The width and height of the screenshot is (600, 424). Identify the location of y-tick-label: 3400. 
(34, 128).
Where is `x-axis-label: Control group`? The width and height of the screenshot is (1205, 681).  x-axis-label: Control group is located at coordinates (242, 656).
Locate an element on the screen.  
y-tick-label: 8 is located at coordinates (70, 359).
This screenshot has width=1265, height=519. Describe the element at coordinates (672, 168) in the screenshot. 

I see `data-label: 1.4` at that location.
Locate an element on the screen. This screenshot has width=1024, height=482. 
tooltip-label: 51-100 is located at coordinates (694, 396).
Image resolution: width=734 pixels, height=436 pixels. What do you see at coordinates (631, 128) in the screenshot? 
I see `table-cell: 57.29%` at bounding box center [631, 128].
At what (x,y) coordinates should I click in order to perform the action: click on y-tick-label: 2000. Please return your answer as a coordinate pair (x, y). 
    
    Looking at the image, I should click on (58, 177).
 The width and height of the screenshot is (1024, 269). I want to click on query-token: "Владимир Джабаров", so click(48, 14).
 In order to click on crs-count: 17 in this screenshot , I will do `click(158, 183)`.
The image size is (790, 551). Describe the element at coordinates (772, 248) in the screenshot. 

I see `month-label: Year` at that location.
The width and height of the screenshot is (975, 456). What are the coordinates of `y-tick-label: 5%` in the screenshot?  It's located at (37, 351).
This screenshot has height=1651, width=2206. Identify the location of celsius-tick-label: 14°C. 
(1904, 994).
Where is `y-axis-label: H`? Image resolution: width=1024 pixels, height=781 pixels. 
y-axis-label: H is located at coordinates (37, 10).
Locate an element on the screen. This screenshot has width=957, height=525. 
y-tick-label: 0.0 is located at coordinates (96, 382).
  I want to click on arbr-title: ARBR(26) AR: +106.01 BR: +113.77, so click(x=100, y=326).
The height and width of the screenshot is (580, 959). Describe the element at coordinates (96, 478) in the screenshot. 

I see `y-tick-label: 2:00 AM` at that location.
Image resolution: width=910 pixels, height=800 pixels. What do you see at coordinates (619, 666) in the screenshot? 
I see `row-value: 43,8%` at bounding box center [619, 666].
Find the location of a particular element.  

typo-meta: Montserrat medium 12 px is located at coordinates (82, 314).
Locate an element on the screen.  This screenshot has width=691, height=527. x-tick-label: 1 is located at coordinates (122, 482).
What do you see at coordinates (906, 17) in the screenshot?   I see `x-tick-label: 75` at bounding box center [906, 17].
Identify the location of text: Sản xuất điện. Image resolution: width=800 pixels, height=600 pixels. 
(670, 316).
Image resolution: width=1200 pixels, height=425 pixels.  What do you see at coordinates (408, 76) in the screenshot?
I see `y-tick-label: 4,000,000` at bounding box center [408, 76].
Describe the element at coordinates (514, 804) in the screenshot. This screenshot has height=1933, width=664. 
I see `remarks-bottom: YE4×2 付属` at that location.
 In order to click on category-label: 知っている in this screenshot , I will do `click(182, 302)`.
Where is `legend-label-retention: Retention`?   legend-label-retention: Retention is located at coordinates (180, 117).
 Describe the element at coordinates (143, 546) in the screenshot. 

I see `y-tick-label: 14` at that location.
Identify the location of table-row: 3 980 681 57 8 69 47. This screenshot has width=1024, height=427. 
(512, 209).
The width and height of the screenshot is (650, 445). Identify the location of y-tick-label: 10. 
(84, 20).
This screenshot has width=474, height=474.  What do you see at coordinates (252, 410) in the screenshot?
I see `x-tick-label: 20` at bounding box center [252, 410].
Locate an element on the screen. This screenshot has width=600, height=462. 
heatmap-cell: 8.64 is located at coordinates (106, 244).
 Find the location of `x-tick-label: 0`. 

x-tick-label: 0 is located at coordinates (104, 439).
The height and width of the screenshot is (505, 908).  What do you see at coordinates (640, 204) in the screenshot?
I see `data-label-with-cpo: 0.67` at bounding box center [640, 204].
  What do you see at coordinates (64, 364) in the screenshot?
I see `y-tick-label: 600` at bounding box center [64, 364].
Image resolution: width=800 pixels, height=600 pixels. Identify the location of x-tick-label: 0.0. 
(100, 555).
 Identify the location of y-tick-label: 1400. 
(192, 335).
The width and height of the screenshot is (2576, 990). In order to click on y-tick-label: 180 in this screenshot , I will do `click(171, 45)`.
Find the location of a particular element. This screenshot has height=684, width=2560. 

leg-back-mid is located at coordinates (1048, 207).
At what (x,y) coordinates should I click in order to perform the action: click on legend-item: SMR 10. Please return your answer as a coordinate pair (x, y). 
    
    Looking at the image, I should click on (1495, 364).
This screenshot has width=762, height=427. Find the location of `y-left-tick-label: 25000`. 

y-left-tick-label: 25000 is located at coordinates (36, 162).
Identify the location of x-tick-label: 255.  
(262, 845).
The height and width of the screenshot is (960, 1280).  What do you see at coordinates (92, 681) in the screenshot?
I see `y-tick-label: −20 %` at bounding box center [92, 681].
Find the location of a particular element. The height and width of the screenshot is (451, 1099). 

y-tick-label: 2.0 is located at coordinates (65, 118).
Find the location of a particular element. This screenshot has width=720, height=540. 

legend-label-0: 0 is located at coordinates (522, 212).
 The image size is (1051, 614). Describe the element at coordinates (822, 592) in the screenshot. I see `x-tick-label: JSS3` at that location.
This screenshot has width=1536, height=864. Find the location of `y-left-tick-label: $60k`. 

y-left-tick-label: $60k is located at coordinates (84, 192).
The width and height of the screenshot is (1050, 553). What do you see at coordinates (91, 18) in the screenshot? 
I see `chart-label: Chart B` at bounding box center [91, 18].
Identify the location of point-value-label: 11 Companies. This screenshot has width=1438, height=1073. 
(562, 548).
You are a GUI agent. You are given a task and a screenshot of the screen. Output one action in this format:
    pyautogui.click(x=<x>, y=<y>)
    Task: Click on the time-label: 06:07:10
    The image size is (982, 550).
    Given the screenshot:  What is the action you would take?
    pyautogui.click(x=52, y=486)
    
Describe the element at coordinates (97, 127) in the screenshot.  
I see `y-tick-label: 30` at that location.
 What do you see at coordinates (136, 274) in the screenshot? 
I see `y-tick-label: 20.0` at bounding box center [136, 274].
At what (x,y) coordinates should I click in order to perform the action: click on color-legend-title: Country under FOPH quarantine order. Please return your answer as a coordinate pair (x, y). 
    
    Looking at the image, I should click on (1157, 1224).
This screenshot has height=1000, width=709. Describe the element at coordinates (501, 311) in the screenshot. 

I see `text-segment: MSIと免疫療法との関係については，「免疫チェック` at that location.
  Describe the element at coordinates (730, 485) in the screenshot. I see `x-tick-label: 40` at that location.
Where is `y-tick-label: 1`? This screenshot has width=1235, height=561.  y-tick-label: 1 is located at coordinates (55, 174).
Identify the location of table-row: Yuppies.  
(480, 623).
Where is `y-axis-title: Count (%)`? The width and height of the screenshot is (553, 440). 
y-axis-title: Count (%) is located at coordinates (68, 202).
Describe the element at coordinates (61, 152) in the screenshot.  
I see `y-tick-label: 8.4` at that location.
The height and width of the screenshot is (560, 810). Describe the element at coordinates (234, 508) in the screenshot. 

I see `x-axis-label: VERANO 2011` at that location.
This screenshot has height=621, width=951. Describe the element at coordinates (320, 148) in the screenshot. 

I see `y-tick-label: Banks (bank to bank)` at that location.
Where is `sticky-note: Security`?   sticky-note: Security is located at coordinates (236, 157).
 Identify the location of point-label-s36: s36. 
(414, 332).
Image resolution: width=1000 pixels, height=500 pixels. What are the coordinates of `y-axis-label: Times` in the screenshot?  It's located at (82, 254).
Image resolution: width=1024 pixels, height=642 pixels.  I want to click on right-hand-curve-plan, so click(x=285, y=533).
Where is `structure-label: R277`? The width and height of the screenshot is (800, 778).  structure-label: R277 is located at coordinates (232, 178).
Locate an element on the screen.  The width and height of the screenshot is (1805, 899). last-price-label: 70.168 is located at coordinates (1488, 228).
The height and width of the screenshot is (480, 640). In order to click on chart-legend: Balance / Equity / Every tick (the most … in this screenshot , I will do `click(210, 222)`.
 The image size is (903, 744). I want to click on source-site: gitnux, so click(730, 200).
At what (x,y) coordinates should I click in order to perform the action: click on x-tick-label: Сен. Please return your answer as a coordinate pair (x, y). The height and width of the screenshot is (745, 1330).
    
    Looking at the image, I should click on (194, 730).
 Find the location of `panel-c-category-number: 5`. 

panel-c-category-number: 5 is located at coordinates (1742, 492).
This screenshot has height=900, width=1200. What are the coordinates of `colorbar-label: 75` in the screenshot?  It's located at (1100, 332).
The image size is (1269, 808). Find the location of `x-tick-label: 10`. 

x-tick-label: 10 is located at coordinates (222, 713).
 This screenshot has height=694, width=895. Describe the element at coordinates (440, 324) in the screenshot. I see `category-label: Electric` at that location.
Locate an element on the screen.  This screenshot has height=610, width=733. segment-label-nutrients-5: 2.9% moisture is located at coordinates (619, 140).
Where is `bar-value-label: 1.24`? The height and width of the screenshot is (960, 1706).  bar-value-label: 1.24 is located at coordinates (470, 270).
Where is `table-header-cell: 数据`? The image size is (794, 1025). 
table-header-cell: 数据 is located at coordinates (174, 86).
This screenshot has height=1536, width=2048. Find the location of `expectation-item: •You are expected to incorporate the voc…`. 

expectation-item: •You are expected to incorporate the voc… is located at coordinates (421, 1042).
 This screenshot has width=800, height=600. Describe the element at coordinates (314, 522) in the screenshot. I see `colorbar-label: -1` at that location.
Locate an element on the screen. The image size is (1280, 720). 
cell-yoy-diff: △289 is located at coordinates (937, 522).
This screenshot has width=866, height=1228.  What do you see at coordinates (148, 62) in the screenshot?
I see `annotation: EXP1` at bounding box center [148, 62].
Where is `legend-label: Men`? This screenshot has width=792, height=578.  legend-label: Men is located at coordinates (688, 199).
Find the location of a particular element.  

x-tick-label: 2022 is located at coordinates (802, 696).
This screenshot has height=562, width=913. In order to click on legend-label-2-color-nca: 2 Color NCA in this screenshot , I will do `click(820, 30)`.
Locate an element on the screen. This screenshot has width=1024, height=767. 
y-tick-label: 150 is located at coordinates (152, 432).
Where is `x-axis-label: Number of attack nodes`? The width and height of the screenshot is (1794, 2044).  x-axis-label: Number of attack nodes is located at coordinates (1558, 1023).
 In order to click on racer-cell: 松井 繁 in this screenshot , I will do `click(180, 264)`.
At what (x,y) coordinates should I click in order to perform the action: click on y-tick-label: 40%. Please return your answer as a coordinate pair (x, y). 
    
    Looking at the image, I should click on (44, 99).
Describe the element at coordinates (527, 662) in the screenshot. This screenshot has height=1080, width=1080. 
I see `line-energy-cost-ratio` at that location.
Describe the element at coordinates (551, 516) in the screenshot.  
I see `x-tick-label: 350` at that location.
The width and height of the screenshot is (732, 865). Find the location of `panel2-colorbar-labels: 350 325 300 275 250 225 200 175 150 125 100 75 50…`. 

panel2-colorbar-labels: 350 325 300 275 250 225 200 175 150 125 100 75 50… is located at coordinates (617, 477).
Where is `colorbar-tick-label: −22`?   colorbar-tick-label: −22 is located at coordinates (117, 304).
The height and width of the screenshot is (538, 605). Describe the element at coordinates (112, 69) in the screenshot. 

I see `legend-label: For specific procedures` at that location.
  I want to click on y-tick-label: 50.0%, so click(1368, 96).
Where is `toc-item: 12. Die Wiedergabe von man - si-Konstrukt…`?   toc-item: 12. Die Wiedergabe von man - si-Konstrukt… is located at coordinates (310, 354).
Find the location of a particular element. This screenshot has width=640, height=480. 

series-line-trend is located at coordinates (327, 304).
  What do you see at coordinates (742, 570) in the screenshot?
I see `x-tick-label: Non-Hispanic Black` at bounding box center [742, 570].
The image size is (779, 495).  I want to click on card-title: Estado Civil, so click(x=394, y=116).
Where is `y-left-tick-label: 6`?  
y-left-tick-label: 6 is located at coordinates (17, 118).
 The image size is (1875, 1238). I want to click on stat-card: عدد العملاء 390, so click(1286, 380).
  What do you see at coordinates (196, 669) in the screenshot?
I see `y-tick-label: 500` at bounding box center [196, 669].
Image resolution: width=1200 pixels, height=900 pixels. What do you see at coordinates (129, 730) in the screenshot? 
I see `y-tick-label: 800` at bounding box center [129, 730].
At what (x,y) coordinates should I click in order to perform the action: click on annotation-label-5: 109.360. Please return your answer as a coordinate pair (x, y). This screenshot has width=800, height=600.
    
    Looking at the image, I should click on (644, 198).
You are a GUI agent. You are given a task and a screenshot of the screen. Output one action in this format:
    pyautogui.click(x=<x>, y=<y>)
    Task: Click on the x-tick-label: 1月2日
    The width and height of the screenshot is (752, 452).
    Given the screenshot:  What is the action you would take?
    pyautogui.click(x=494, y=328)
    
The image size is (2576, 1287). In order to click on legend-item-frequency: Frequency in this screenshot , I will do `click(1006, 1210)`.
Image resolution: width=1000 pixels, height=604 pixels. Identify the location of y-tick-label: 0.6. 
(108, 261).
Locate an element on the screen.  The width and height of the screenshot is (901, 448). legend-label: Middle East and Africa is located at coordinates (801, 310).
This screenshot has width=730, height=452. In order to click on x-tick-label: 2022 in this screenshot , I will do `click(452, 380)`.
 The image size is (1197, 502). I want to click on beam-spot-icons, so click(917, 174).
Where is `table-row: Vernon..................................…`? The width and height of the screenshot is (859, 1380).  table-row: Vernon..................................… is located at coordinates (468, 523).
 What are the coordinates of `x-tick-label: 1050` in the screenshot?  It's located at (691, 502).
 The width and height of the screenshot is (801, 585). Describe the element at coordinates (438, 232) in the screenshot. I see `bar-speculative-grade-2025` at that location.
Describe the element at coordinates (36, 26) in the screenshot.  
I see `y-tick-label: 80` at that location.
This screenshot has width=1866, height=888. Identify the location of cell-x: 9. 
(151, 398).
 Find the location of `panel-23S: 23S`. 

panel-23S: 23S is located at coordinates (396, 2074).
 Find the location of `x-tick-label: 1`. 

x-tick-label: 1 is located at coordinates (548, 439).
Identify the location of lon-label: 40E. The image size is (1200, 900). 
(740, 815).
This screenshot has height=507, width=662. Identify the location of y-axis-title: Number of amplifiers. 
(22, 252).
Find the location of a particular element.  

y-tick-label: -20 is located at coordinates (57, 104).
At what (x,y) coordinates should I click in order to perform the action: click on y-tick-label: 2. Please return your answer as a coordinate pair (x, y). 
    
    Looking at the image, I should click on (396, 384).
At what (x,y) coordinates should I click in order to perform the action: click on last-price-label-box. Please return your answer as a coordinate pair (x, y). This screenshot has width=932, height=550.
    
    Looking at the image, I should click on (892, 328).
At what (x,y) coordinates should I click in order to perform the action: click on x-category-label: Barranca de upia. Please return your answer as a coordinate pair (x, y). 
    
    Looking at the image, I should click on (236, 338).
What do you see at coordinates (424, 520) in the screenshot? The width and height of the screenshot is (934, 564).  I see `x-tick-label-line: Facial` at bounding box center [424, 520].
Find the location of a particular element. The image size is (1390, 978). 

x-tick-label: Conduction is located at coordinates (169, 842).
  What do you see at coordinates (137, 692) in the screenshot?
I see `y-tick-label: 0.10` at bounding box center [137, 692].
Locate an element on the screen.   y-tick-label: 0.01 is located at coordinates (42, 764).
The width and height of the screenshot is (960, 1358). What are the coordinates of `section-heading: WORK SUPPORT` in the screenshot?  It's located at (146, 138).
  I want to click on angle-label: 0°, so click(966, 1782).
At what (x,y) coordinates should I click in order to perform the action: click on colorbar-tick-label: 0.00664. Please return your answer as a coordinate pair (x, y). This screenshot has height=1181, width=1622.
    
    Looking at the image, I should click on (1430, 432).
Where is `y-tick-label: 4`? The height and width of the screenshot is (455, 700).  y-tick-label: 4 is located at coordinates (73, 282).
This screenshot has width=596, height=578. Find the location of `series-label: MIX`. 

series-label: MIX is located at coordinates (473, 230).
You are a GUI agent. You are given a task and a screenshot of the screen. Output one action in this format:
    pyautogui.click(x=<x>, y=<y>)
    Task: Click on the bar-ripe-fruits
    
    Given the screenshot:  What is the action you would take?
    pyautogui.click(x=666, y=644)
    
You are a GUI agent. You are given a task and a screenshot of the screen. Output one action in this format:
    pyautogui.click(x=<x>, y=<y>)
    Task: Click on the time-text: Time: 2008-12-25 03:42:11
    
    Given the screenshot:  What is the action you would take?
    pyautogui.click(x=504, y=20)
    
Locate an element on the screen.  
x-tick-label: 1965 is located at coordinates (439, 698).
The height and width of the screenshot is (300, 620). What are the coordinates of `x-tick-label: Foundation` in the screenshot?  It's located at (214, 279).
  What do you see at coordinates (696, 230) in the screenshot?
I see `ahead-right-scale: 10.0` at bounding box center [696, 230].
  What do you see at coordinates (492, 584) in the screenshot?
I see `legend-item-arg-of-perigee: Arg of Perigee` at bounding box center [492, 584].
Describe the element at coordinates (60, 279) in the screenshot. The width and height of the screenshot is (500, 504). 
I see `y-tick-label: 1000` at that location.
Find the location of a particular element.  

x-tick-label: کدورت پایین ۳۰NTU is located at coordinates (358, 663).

**PROBLEM DESCRIPTION**
Pull out each line of the listing above that contains the string "text". Treat uppercase and lowercase letters as different.

**RESPONSE**
Identify the location of text: Sản xuất điện. Image resolution: width=800 pixels, height=600 pixels. 
I see `text-segment: MSIと免疫療法との関係については，「免疫チェック` at that location.
    Task: Click on the time-text: Time: 2008-12-25 03:42:11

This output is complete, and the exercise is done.